2. **Use the "opposite" trick:** We know that the total chance of *anything* happening (0 green days, OR 1 green day, OR 2 green days, ... all the way up to 20 green days) must add up to 1 (or 100%).
3. So, if we want the chance of "more than 4 green days", we can find the chance of "NOT more than 4 green days" (which means 0, 1, 2, 3, or 4 green days) and subtract that from 1.
P(more than 4 green days) = 1 - [P(0 green days) + P(1 green day) + P(2 green days) + P(3 green days) + P(4 green days)].

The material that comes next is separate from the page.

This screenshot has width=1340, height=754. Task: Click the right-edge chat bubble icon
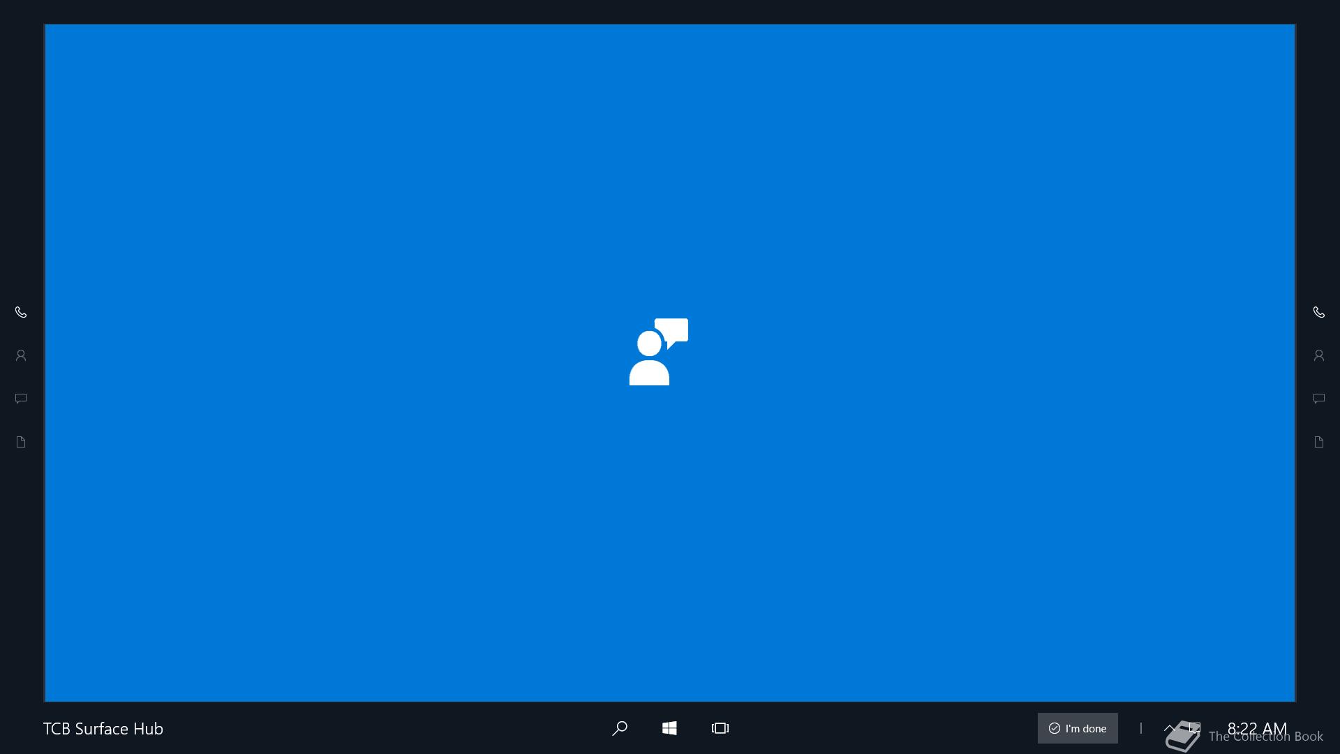click(x=1318, y=399)
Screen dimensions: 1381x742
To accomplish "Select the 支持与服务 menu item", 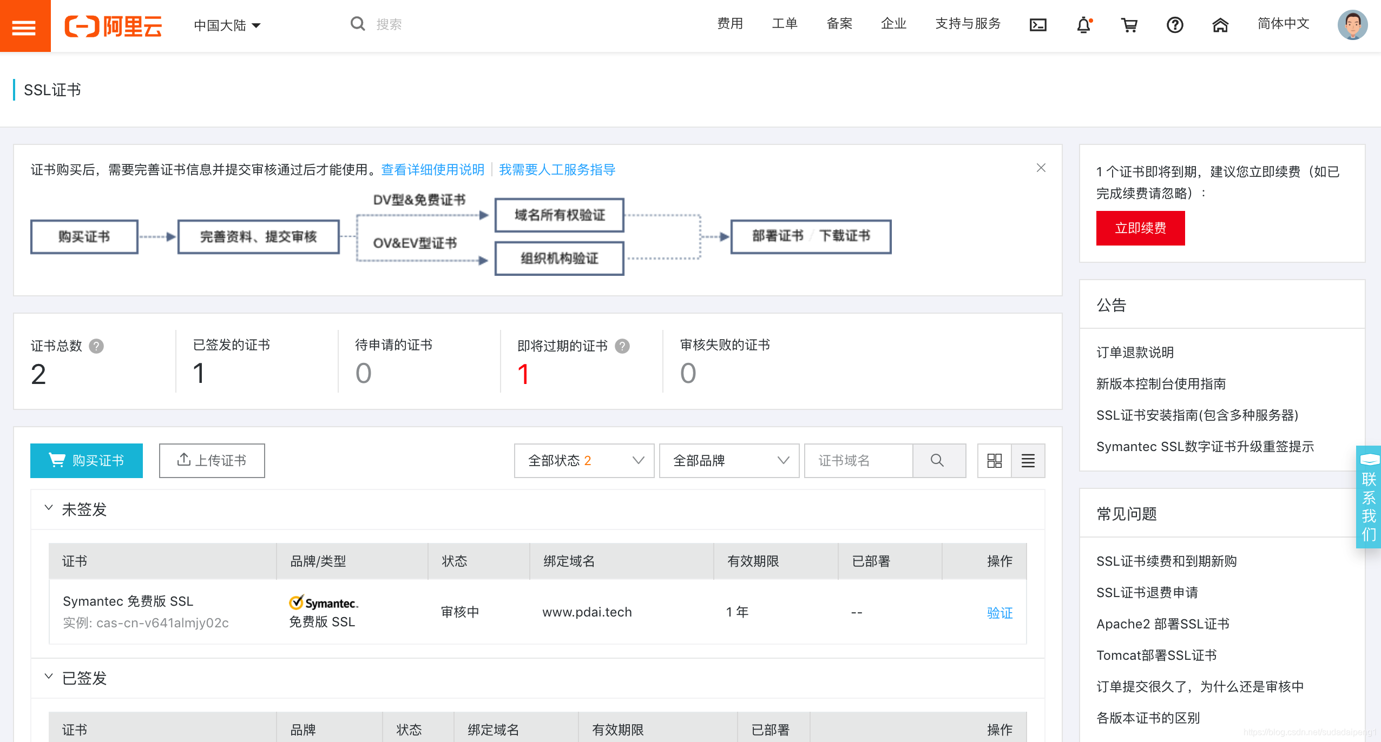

4. **Calculate each part (the "not more than 4" part):**
* P(0 green days): Only 1 way to pick 0 green days. Chance = 1 * (4/5)^20. (approx. 0.0115)
* P(1 green day): 20 ways to pick 1 green day. Chance = 20 * (1/5)^1 * (4/5)^19. (approx. 0.0576)
* P(2 green days): (20*19)/(2*1) = 190 ways. Chance = 190 * (1/5)^2 * (4/5)^18. (approx. 0.1441)
* P(3 green days): (20*19*18)/(3*2*1) = 1140 ways. Chance = 1140 * (1/5)^3 * (4/5)^17. (approx. 0.2223)
* P(4 green days): We already found this in part (b) = 4845 * (1/5)^4 * (4/5)^16. (approx. 0.2182)
5. **Add them up and subtract from 1:**
Sum of P(0) to P(4) = 0.0115 + 0.0576 + 0.1441 + 0.2223 + 0.2182 = approximately 0.6537.
So, P(more than 4 green days) = 1 - 0.6537 = **0.3463**.
(Using more precise calculations, it's closer to **0.3462**).